III domenica di Avvento

Is 35,1-10; Sal 84; Rm 11,25-36; Mt 11,2-15

La domanda che fa Giovanni dal carcere della fortezza di Macheronte (in foto la ricostruzione) è un po’ la nostra domanda di sempre. Giovanni è in carcere, Gesù è il Messia, tuttavia Giovanni non viene liberato. Perché? Prima di ogni cosa, questa pagina riporta questa drammaticità. Infatti, la risposta di Gesù sono i gesti che Isaia descriveva come i segni dell’arrivo del Messia, tranne uno: liberare i carcerati. Perché Gesù non libera Giovanni dal carcere? Perché con l’arrivo del Regno non si pone fine al mistero dell’iniquità degli uomini? Perché celebriamo il Natale in questo 2016 e l’uomo continua a fare il male e a restare impunito.
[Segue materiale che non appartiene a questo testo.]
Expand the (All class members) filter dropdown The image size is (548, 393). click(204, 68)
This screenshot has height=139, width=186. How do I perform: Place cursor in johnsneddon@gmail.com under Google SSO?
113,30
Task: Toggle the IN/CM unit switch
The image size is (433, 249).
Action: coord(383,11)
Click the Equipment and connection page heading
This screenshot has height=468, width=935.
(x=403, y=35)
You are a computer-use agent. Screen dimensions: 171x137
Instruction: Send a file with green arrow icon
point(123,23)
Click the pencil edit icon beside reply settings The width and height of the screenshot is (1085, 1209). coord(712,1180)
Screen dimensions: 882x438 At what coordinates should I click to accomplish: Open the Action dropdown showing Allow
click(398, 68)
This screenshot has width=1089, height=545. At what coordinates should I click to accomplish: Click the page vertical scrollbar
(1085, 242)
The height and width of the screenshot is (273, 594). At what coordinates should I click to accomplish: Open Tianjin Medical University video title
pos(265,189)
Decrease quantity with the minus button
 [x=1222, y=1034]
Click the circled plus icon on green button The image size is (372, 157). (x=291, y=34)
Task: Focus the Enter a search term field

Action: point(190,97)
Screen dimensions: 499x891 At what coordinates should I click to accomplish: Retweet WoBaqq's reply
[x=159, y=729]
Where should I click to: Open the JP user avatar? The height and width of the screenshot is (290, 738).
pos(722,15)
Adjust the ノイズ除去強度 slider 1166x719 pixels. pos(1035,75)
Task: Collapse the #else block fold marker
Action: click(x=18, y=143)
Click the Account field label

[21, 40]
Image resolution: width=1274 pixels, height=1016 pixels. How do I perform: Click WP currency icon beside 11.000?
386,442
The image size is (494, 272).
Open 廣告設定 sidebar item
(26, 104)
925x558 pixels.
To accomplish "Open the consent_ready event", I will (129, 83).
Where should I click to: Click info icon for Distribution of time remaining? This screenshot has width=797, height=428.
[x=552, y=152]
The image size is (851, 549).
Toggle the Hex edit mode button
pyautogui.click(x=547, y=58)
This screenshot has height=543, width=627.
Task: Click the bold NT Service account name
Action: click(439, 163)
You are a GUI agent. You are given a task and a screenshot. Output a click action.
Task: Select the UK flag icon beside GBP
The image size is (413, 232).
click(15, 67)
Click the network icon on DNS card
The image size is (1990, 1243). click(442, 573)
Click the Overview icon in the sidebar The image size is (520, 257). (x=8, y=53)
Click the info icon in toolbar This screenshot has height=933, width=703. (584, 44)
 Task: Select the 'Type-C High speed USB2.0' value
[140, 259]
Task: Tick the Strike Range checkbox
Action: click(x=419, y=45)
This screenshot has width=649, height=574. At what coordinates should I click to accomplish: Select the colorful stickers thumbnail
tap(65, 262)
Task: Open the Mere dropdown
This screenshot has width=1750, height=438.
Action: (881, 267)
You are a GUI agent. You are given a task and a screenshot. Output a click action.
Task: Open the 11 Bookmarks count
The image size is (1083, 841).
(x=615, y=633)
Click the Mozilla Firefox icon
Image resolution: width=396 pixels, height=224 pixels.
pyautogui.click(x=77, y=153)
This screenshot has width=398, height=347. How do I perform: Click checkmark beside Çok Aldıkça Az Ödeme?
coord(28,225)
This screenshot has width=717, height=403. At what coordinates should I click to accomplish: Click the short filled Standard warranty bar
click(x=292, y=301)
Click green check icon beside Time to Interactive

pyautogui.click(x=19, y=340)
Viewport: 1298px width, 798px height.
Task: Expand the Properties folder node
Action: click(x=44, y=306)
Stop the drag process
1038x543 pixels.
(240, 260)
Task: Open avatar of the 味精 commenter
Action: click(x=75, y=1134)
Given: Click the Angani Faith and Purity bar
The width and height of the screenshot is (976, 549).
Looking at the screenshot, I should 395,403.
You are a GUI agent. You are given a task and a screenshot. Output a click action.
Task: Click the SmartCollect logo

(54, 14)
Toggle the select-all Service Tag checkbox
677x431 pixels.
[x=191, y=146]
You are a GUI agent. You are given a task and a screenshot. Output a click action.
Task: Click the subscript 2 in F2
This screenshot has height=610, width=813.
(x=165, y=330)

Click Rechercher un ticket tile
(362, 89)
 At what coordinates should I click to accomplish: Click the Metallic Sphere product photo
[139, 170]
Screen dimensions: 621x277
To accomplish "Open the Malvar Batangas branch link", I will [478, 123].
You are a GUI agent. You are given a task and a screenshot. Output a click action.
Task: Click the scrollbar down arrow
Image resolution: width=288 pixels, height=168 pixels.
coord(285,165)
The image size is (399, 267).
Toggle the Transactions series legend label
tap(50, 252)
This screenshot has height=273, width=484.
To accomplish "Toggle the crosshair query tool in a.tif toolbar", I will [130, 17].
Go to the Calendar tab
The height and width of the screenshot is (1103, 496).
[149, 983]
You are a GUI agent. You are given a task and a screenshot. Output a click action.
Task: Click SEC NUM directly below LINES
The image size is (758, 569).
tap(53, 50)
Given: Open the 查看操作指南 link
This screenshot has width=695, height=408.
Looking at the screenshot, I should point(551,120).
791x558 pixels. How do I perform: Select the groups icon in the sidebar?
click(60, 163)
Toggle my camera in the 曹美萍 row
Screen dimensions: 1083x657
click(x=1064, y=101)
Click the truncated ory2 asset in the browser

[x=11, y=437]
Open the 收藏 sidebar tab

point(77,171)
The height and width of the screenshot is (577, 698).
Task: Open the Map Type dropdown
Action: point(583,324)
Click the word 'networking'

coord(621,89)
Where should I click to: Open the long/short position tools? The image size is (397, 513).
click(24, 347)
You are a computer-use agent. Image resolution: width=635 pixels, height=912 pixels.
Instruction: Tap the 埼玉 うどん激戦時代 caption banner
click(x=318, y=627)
Come mai gli oppressi e schiacciati non vengono riscattati ancora?

La novità che Gesù introduce rispetto alla domanda di Giovanni è la novità che distingue “il più piccolo” che è più grande rispetto al tempo antico. E’ la novità che permette che “il regno dei cieli subisca violenza e i violenti se ne impadroniscano”. Novità fuori dalle nostre attese. Di cosa si tratta? Che il Regno non viene se non attraverso la nostra libertà. Non accade al di sopra della nostra libertà ma accade dentro la nostra libertà, mai senza. Ha bisogno del “sì” di Maria, della sequela di Pietro, della fede della emorroissa. E se Dio davvero punisse i malfattori, noi righeremmo tutti diritti, ma non saremmo più “noi”.

Se un ragazzo decide di smettere di pregare e di non credere, Dio non forza questa decisione. Resterà alla porta della sua vita in mille modi (anche inimmaginabili) fino alla fine ma dovrà attendere una sua risposta. Senza la sua libertà non accade nulla. Per questo Gesù subito dopo se la prende con la folla. Perché questa invettiva? Cosa aveva fatto la folla? Non era lei l’artefice di quel dubbio. Forse possiamo pensare che se la folla avesse capito, se si fosse convertita, se in quegli anni la parola di Gesù fosse stata accolta in altro modo, Giovanni non sarebbe già più in carcere. Non avrebbero permesso quell’arresto. Forse.

Consideriamo la portata di questa rivoluzione. Dio si identifica solo nel libero acconsentire al bene e alla causa degli uomini. Ma egli non sradica il male, solo lo rende visibile per chi crede. Questo rende radicalmente diversa anche la preghiera. Non si può pregare perché le cose accadano al di fuori del nostro agire e della nostra responsabilità. La preghiera sarà assieme il desiderio che qualcosa accada dentro di noi: sarà la trasformazione del nostro desiderio, sarà anzitutto la domanda della nostra conversione.

Non c’è desiderio che il mondo cambi che non passi da un desiderio di conversione personale e dalla propria responsabilità. La preghiera di San Bernardo di Chiaravalle lo dice in modo esemplare: “volle venire colui che si poteva accontentare di aiutarci”. Potevamo forse essere aiutati magicamente dall’alto e invece siamo “visitati” da una presenza che liberamente ci affascini e ci converta.
Se un nostro amico sta male e ci chiede aiuto possiamo fare quelli che hanno la soluzione e dall’alto, con una risposta pronta, possiamo fingere di aiutare. Invece c’è una presenza che anche quando non sa aiutare, tuttavia porta assieme un pezzo di quella sofferenza. Ed è un segno di qualcosa di più grande che è venuto a trovarci. Accade così forse perché quello che c’è in gioco si trova ben oltre la soluzione alla nostra difficoltà del momento. Talvolta ce ne accorgiamo anche noi.